== PASSAGE GIVEN ==
I desire to write a few lines, if you will permit. I need not say
that I have never written you before, for you will know from the
difficulty that I have in writing that such must be the case. No,
I am a stranger to this method of communication, and to you, and
to me it has come in very recent days as a wonderful revelation.
I do not intend to write upon a subject of any great truth connected
with our spirit life, but merely to say sufficient to introduce
myself, in the hope that when I am better acquainted with the laws
governing this method, I may be permitted to come to you and write
of those things which I have learned since becoming a spirit, and
which to learn when on earth would have been not only very desirable
but very important.
I was, when on earth, a philosopher, so-called, and gave many years
of my life to the search for truth relating not only to the natural
world, but to what I conceived to be truth connected with that world
or existence outside of and beyond the sense world; and in my researches
I was guilty of many speculations which I now see have no foundation
upon which I had built many conclusions and postulates. I had only
the intellect, supplied in its workings by the knowledge that came
from the phenomena of the purely physical and, as I thought, by
that great faculty called reason, which, as a fact, is a wonderful
faculty, but in its exercise it is dependent upon, first, its own
development, and next, whether that development has been along the
lines of and in accord with truth.

== DATA RECORDS ==
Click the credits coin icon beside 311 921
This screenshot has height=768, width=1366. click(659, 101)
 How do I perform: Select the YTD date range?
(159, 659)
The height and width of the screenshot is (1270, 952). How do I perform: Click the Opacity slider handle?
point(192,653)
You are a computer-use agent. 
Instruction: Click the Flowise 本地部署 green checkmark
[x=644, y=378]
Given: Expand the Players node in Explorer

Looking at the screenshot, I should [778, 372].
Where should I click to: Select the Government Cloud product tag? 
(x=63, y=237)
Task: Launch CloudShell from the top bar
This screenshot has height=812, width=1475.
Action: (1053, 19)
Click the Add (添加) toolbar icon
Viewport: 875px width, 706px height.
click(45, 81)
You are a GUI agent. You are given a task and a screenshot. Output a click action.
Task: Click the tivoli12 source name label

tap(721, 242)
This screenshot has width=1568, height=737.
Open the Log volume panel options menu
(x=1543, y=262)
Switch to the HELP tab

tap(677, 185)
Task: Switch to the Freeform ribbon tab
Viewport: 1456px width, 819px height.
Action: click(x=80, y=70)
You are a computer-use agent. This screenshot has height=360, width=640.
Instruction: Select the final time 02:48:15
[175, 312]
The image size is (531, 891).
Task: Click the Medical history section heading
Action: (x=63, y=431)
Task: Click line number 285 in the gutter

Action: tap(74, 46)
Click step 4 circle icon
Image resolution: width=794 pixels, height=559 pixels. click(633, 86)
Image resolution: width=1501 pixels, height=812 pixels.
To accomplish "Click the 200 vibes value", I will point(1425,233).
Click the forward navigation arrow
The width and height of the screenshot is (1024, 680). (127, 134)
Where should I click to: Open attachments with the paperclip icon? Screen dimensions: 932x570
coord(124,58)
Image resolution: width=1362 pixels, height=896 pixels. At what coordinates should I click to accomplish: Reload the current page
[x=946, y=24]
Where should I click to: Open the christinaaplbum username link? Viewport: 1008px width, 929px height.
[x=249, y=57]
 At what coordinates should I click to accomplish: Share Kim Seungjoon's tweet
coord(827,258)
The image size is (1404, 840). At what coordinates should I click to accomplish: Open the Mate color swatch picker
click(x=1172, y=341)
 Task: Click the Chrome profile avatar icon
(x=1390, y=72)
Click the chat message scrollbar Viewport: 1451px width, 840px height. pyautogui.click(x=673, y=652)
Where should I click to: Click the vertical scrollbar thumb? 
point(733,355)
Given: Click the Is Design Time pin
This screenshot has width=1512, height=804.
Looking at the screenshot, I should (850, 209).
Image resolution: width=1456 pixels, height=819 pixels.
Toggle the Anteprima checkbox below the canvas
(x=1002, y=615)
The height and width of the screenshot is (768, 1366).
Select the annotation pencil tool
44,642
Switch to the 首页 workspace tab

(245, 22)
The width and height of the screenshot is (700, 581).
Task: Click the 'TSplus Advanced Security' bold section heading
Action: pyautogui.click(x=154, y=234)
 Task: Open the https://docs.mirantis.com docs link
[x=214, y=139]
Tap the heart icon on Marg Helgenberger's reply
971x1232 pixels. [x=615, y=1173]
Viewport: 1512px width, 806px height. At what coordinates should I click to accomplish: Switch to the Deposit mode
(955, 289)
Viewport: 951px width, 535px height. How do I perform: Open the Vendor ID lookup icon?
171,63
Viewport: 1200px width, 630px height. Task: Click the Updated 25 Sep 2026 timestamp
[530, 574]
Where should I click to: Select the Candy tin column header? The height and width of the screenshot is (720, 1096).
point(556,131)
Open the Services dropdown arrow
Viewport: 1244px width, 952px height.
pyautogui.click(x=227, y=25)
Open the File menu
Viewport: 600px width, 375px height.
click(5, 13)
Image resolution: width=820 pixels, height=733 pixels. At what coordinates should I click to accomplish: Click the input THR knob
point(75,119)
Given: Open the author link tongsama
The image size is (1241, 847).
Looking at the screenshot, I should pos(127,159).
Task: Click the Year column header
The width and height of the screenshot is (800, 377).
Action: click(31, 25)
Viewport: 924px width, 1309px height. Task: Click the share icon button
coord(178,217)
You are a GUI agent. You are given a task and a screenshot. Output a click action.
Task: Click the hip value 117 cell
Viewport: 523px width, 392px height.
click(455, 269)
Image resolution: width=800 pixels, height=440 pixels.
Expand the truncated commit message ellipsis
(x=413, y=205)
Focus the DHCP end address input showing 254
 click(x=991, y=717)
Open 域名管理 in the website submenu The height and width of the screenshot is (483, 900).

== SHORT PROBLEM 1 ==
In the spirit's letter, why does the writer feel no need to say that this is a first letter to the recipient? Answer in one to three sentences.
== SHORT PROBLEM 2 ==
Carry on the spirit's letter from its last sentence, keeping its voice and subject.
The records are separate material and have nothing to do with the spirit's letter.

== RESULT 1 ==
The writer says the recipient will already know it from the difficulty the writer has in writing. That difficulty shows the writer is new to this way of communicating.

== RESULT 2 ==
A reason merely because it is a reason is not a guide that can
be depended on, for reasoning in an erroneous way must necessarily
lead to conclusions of error, and merely calling or believing that
these conclusions are the results of reason does not justify the
belief that the conclusions must be correct and veracious. Reason
can be mistaken and featured by error, just as can the senses; and,
hence, if you read the writings of the philosophers and metaphysicians,
and also scientists, you will find that things declared and accepted
by these men at one age have been repudiated and rejected by the
successors of these men in later ages.
And so, when I wrote, and I wrote considerably, and was very largely
read by what was considered to be the thinking class of men, and
especially those whose researches led them along a similar line
of study and subject matter as my own, I declared certain doctrines
or principles connected with these metaphysical and philosophical
matters that I now know to be wholly erroneous, but which at the
time I firmly believed to be things of verity, because largely they
were based on what I thought was the true workings of reason, together
with some little empirical knowledge.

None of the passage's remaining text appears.